Her doctors there had not expected her to survive her latest bout of severe illness and at times, this most stoical of humans had been screaming out in pain. She had to be airlifted to hospital, was for a time on an intravenous drip and as a result, almost hourly bulletins were circulated to all the world's centres, so that they could prepare themselves for what seemed inevitable.
And yet, against all the odds, she rallied round and survived, reviving enough to take two arduous flights to Heathrow, one in January 2015 and the next in May. These days, Dadi travels first-class, her fare paid for by a benefactor, but she still has to get to and from the airport and on and off the plane.
Among the people pleased to meet her in London was His Royal Highness The Prince of Wales and at very short notice, a meeting was arranged at Clarence House. It was not an easy task, not only because The Prince himself has such a busy schedule, worked out months in advance and with back-to-back meetings, but also because Dadi can hardly walk and might collapse at any moment. So the logistics of getting the two together needed, as Dadi might put it, much help from Him up above.

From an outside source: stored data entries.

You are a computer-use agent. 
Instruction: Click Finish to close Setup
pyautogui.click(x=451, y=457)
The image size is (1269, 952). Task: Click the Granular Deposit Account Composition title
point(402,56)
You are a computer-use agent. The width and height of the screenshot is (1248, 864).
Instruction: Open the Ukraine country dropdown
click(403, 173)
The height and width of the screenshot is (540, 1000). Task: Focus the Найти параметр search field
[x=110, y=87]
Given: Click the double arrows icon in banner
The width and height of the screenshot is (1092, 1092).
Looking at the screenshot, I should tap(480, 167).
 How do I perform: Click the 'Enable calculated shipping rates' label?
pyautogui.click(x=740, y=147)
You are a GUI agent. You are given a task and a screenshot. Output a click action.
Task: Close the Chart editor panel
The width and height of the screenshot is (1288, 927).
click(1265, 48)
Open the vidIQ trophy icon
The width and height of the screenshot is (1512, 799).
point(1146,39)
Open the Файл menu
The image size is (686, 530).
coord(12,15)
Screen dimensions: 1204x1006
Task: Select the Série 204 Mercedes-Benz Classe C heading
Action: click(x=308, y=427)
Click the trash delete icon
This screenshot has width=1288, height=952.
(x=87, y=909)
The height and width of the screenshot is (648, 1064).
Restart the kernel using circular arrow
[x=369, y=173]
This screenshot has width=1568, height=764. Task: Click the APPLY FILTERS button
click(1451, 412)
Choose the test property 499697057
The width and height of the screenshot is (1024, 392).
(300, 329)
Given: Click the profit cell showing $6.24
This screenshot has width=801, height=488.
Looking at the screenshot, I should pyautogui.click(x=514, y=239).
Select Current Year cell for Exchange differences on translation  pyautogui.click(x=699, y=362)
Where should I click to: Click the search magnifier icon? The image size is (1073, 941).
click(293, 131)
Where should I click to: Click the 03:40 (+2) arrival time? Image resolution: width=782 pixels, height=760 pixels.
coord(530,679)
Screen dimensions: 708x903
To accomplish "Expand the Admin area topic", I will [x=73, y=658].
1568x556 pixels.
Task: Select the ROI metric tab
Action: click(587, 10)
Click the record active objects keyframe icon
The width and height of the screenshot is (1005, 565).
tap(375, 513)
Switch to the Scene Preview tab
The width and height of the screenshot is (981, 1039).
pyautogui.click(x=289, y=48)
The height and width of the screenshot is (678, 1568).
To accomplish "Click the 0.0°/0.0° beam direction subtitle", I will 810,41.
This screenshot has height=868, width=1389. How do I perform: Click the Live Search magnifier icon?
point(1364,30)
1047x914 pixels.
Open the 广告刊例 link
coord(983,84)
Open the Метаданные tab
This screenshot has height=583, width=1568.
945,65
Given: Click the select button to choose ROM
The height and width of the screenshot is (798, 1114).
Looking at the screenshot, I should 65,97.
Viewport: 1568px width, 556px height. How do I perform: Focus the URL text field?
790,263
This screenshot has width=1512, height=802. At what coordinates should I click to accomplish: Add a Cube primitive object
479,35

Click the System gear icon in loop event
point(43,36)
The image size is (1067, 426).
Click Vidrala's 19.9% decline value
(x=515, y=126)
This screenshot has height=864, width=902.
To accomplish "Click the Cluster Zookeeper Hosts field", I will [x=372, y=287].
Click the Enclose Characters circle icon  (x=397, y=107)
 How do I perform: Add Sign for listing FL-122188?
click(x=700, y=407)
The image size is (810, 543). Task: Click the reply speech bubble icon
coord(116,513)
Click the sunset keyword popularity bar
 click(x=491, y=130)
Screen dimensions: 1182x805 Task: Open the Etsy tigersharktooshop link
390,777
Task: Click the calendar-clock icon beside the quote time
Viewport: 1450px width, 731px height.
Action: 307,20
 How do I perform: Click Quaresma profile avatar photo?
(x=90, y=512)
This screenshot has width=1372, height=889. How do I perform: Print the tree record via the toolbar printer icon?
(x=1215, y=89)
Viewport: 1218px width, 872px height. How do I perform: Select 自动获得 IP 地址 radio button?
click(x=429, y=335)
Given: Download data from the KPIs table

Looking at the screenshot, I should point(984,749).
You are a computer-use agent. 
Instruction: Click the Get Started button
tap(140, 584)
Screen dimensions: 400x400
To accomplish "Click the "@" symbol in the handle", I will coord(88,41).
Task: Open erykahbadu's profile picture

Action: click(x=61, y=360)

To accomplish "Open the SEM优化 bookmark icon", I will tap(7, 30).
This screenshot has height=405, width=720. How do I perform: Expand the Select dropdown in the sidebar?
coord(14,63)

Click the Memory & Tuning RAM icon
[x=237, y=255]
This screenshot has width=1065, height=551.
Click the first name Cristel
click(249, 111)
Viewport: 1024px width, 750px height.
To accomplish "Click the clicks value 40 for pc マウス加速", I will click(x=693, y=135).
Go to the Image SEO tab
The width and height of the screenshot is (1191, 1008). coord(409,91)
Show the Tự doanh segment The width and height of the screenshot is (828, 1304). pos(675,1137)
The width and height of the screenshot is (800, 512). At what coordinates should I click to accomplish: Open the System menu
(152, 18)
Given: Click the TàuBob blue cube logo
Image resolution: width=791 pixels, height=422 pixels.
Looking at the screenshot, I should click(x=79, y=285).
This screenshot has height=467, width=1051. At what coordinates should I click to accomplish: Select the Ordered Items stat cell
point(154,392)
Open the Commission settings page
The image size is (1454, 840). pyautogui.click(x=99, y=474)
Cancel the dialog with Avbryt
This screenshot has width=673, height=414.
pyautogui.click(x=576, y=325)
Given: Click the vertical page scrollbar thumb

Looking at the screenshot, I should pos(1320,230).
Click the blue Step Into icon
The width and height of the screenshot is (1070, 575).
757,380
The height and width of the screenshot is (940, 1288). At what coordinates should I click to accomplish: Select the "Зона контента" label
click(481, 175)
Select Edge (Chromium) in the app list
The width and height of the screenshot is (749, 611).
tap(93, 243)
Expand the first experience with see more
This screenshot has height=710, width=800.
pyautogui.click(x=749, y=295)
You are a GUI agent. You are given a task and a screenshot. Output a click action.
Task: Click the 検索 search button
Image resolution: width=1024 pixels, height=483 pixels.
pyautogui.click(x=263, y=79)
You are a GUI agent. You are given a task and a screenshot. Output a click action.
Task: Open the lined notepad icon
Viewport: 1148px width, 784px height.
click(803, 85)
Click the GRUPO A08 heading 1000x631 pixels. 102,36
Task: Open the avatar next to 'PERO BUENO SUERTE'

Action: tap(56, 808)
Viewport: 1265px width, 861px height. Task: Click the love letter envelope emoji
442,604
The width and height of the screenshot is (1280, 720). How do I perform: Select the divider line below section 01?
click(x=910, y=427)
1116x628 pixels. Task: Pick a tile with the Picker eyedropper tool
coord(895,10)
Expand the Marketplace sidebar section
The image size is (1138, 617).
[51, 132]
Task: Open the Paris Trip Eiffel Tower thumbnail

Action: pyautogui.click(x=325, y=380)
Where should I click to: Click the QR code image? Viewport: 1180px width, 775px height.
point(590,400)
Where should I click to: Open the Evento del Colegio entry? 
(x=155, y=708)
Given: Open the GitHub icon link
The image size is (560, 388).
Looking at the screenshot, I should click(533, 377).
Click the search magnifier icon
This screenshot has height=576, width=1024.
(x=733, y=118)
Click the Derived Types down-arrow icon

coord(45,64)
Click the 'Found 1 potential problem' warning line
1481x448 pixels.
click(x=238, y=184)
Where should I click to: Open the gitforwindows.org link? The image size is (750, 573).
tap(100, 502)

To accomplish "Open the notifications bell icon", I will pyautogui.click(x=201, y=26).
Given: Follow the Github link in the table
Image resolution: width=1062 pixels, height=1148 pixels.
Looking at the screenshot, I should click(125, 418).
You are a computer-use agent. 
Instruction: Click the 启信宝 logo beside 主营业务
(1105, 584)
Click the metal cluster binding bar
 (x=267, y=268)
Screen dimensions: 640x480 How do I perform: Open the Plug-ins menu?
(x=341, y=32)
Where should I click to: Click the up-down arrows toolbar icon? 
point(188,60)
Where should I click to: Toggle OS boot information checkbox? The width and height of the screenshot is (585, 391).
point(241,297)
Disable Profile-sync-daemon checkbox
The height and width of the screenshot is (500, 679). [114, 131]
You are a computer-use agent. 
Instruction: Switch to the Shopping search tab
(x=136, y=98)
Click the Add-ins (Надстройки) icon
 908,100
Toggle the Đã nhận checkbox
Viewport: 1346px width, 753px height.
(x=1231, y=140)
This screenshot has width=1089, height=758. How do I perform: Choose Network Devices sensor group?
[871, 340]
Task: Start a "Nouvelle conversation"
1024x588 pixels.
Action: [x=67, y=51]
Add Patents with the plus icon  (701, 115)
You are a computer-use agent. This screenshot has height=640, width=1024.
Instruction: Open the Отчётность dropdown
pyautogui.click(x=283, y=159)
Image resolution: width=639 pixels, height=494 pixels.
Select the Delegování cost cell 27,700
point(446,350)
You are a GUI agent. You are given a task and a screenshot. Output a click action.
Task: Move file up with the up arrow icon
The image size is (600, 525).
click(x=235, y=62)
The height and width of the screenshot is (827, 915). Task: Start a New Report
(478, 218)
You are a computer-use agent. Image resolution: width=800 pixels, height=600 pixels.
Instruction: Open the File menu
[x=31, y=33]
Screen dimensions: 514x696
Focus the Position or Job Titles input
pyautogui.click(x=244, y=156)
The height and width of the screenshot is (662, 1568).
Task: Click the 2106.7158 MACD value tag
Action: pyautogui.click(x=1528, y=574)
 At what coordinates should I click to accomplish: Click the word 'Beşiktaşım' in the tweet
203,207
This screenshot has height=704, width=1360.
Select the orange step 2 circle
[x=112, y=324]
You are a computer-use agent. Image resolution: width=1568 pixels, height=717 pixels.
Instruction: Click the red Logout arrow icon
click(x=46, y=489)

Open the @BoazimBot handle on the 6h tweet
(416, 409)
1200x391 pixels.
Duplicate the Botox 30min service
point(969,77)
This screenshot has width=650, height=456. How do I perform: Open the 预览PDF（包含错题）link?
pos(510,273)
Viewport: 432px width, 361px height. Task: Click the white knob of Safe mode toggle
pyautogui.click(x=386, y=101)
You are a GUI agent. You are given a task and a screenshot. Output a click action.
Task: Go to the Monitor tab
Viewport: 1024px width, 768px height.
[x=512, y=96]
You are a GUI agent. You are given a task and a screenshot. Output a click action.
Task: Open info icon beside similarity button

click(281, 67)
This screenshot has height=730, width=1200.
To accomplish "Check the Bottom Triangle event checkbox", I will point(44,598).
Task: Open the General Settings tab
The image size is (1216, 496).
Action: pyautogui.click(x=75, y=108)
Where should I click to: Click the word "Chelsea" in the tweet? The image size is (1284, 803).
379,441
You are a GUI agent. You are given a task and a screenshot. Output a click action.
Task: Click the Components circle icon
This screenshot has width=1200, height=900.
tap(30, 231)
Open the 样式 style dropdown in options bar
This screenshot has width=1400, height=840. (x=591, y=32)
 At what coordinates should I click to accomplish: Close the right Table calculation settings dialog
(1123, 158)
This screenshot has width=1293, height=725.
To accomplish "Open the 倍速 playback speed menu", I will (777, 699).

Him up above obliged and the meeting took place. The Prince himself is not without courage, and Dadi has long admired the way he has stood up to criticism and battled on. Although born into a royal family and often treated with courtly deference wherever he goes, he has also had to face many adverse and even vicious comments on what he has tried to achieve. His strong beliefs have always resonated with Dadi and this was their third meeting, a true meeting of minds and hearts. As for me, I was left with the daunting task to trying to get to the heart of the mystery that is Dadi Janki.